The illegal logging has not only taken place in production forests but also in government designated protected forests, national parks and natural conservation areas which are found in almost all provinces.

Forests in Aceh have decreased drastically to 5.5 million hectares in 1997 from nine million in 1991 while those in North Sumatra have diminished to four million hectares in 2000 from 5.3 million in 1991.

The supply of electricity in Aceh, North Sumatra, South Sumatra and Lampung has been threatened following the breakdown of a number of hydropower plants in the provinces.

So far, rolling blackouts have been imposed in regions in Lampung and South Sumatra because of the affected hydropower plants in Way Kambas since March of this year. Similar events have also transpired in Sulawesi and state-owned PLN has turned to geothermal and coal energy to supply electricity to its consumers.

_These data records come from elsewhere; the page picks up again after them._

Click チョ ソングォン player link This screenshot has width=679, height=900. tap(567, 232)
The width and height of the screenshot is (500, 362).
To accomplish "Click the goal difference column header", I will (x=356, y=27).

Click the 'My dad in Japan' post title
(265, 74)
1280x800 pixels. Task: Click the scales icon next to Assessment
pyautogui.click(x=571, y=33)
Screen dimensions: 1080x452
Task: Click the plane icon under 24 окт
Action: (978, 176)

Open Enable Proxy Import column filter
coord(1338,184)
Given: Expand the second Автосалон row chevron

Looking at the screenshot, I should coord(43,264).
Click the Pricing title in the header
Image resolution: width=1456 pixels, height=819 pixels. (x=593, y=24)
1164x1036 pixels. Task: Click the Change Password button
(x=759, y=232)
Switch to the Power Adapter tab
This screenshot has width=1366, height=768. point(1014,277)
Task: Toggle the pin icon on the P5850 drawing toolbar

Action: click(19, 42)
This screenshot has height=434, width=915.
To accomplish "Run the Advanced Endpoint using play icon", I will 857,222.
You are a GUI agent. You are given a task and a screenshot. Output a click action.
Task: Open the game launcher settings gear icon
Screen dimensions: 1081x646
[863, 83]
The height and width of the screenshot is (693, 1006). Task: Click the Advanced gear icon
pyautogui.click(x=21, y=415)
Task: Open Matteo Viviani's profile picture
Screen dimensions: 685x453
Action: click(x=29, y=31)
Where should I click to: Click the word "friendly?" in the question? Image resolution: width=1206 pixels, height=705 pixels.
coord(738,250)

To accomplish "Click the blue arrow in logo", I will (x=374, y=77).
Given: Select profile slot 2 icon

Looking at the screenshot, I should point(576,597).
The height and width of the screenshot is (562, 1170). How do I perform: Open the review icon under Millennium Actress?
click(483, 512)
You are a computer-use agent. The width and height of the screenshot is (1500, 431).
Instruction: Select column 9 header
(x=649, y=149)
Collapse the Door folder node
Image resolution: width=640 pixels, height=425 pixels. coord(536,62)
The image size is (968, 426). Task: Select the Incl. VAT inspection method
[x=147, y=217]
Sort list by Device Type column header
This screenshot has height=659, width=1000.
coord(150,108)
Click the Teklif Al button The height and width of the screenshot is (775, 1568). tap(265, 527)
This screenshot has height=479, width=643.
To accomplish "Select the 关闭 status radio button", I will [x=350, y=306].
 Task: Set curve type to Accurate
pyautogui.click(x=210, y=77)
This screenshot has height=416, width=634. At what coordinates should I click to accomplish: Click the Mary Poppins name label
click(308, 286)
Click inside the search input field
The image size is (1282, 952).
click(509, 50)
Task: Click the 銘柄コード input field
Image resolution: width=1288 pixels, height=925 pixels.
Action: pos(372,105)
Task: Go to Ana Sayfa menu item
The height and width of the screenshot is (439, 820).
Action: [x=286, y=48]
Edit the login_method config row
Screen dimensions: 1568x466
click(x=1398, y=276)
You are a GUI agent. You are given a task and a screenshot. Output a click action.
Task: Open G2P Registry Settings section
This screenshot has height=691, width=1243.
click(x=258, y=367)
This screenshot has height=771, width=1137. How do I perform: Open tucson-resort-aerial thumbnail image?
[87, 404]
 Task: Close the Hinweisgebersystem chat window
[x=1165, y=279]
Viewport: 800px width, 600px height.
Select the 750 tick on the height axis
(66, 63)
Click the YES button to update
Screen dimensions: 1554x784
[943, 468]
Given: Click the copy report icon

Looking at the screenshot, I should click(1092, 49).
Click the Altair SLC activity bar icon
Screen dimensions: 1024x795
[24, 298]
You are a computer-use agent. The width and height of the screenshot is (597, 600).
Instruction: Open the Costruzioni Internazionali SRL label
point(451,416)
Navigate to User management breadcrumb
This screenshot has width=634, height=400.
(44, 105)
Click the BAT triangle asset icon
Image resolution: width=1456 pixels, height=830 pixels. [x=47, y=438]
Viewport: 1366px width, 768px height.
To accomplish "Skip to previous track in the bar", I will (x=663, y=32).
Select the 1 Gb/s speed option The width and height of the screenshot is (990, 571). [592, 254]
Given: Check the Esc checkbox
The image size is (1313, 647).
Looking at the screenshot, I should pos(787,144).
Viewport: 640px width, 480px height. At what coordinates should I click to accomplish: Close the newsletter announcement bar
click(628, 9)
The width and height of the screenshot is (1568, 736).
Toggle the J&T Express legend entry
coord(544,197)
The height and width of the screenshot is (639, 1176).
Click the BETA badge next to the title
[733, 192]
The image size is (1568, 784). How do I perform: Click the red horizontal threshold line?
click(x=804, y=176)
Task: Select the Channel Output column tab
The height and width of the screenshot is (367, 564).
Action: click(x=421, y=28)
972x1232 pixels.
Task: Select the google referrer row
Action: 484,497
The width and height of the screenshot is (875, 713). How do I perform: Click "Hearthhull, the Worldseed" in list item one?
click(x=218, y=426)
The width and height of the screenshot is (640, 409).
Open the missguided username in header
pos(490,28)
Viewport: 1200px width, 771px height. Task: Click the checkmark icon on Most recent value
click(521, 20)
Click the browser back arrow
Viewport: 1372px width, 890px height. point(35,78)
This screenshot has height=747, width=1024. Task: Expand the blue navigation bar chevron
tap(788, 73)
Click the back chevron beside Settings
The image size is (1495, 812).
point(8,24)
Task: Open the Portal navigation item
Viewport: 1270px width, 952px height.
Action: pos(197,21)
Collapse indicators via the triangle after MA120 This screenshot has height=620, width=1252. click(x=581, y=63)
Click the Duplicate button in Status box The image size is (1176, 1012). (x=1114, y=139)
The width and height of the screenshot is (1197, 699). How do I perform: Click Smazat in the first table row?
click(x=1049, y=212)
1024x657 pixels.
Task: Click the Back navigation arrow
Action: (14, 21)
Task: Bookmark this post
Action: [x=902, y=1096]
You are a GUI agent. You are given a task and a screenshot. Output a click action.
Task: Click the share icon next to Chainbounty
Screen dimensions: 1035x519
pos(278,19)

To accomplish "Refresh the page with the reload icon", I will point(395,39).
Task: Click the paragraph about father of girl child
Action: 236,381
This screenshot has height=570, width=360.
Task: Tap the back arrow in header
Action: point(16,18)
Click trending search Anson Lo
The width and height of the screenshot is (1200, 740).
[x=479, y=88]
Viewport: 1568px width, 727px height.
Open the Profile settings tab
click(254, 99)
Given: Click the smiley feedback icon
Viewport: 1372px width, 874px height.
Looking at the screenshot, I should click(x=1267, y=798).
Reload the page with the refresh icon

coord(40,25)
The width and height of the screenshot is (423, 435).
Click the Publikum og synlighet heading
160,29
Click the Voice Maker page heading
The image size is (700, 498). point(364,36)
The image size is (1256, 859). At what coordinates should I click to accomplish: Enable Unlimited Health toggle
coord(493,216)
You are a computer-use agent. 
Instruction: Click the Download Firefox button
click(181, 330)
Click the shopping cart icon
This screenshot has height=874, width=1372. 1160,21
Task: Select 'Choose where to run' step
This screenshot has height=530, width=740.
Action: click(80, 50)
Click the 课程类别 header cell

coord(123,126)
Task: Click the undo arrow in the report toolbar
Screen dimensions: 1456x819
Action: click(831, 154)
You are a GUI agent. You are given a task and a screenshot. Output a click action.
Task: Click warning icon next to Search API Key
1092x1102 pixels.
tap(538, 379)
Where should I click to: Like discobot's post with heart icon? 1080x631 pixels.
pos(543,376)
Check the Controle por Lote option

Despite these alarming conditions, no concrete steps have been taken by the government to curtail the illegal logging.

The Jambi Provincial Police has seized this month more than 4,000 cubic meters of log which is believed to have been looted from the Kerinci Seblat National Park (TNKS), however so far nobody has been brought to court following the investigation of a number of sawmills and transportation firms where the logs were seized.

Several regents in West Sumatra have given up trying to deal with the illegal logging in the province because it is supported by security personnel and councillors.

Sinjunjung Regent Darius Apan said each time the local authorities launched anti-illegal logging operations, it was leaked to forest looters and many people allegedly paid by timber businessmen staged demonstrations in the legislative council building to protest the operation.

He cited a total of 238 hectares of rainforest in the regency that had been looted since Jan. 2002 and are now left barren.

According to data obtained from the local office of the National Resources Conservation Agency, a total of more than 7,500 of 379,000 hectares of the TNKS in the province were deforested over the last two years.

Areas of Batam, an industrial area bordering Malaysia and Singapore, are facing a clean water crisis as a result of the intensive destruction of primary rainforest for the development of illegal houses, an expensive commodity on the island.

"Batam will be facing a complete clean water crisis in 2005 due to the rapid economic development and population growth," Antara Zulfakar, a senior staff of the local environmental management agency (Bapedalda) said recently.

He said 40 years will be needed to regreen 4,400 hectares of forest already laid barren for illegal housing development over the last several years.

This is a stopgap measure that will only relieve some of the flooding and soil erosion. It will not replace the old--growth forest ecosystem.